But the NYT is making a weird huge deal out of this insignificant discovery: "Early Works by Edward Hopper Found to Be Copies of Other Artists/A grad student’s discovery 'cuts straight through the widely held perception of Hopper as an American original,' without a debt to others, a Whitney curator said."

Give me a break! These paintings by the teenager are not the Hopper paintings we've known and loved over the years. They're not the basis of any arguments about his Americanness and originality.

Let's look more closely at this article — by Blake Gopnik — and see what's really going on, why this inconsequential information is inflating into an exposé. Now, it is pretty cool that a scholar was able to find the exact images — the rather bad paintings — that teenaged Hopper used in his fumbling early efforts to manipulate oil paint.

Buried in the NYT article is the concession from the scholar (Louis Shadwick) that in those days "artists almost always got their start by copying." The article is marked as "updated," and I suspect that this is the updating. So let's continue:
A Londoner, [Shadwick] especially wants to understand the notion of “Americanness” that Hopper grew up around, and that then grew up around Hopper as his reputation matured; it still rules much of the talk about him....

In our new century, when the country’s place in the world seems less sure by the day and when even Americans are split on the state of their nation — does it need to be made great again or does it need to face up to past failures? — a “national” treasure like Hopper seems to beg for a fresh approach.
So this story is important because it fits the MAGA-versus-BLM theme of 2020?! Hopper embodies sentiments and modes of thinking that need interrogating.
“What is this Americanness that people are identifying? Where does it come from, is it useful as a term?” — Mr. Shadwick said those are the questions at the heart of his study of Hopper. Maybe it takes someone from elsewhere to recognize just how artificial and peculiar American identity has been, and how directly Hopper was involved in constructing it in his persona and his work.

“Yes, there’s a lot of talent and beauty and all that,” said Mr. Shadwick, who remains a big Hopper fan, “but there’s also a very conscious awareness of his place in history, and of the purported Americanness of the scenes he was painting.”
I think the "awareness" he's referring to is in the minds of people who value Hopper. Maybe those minds are full of delusions and mythology. They're only half-aware. Not... woke.
As the United States withdrew into itself in the period between the world wars, an “Americanist” tendency took stronger hold than ever in the country’s high culture, Mr. Shadwick explained, “and Hopper played along with it. Hopper knew exactly what he was doing for the market for his work.” As Mr. Shadwick writes, in thesis-ese, Hopper’s “centring of the white male Anglo-Saxon American experience, his regionalist sympathies for New England, and his eventual aversion to European-style modernism,” can all be connected to thoughts and feelings about the United States that were widely held in his day....
"Thesis-ese" — Gopnik is displaying some skepticism as he runs headlong into "the white male Anglo-Saxon American experience."
In rendering his pioneering views of everyday life in average America (or, as Mr.

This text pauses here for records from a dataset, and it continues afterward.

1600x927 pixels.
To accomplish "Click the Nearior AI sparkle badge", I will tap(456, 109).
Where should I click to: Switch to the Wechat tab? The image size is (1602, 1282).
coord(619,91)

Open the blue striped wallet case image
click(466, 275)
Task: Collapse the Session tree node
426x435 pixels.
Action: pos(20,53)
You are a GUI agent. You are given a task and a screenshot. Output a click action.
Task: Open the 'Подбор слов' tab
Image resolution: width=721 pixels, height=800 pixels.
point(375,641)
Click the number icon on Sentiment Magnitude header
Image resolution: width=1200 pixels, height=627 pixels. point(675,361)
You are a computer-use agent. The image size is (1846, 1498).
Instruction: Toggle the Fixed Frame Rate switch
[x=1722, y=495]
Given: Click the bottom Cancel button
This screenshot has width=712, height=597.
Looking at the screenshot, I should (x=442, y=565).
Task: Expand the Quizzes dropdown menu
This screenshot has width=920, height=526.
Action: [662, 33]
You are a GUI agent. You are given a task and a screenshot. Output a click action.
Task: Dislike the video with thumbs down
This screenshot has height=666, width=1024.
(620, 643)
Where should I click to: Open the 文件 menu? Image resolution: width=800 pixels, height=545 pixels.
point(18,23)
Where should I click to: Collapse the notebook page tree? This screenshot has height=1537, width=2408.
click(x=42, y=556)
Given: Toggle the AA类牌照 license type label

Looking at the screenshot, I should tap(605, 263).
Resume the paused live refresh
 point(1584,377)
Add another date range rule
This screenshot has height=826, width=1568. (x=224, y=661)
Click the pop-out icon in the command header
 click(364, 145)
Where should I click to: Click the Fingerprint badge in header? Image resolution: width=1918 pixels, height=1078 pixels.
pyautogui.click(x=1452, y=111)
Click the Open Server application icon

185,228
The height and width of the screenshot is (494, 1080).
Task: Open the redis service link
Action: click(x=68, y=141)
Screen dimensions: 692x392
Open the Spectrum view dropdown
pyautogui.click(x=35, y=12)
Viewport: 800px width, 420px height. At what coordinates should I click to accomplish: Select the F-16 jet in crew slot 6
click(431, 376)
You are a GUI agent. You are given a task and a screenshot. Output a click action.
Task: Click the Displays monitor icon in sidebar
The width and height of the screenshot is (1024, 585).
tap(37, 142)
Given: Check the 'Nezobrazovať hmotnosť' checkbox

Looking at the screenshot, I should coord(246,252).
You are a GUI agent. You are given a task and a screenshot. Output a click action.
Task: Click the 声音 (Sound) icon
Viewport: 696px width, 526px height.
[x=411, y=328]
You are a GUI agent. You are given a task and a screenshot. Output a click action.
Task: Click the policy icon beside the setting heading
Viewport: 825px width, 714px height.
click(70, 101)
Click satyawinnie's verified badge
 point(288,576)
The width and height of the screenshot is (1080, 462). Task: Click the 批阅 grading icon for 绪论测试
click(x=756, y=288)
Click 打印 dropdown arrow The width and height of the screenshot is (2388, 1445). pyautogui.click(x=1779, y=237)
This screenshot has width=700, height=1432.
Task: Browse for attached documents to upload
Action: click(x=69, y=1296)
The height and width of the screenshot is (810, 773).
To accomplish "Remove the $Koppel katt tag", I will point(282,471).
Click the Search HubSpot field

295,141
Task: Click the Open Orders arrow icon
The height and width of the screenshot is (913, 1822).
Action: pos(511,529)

Shadwick would say, in the America Hopper helped define as average), Hopper chose an everyday style that brings him closer to the modest commercial illustration of his era than to the certified old masters... 
From the comments section over there:
To a non-painter, this looks like a huge non-story. I have several Hopper prints in my living room. I just checked and they look every bit as haunting and original as they did before I read this article.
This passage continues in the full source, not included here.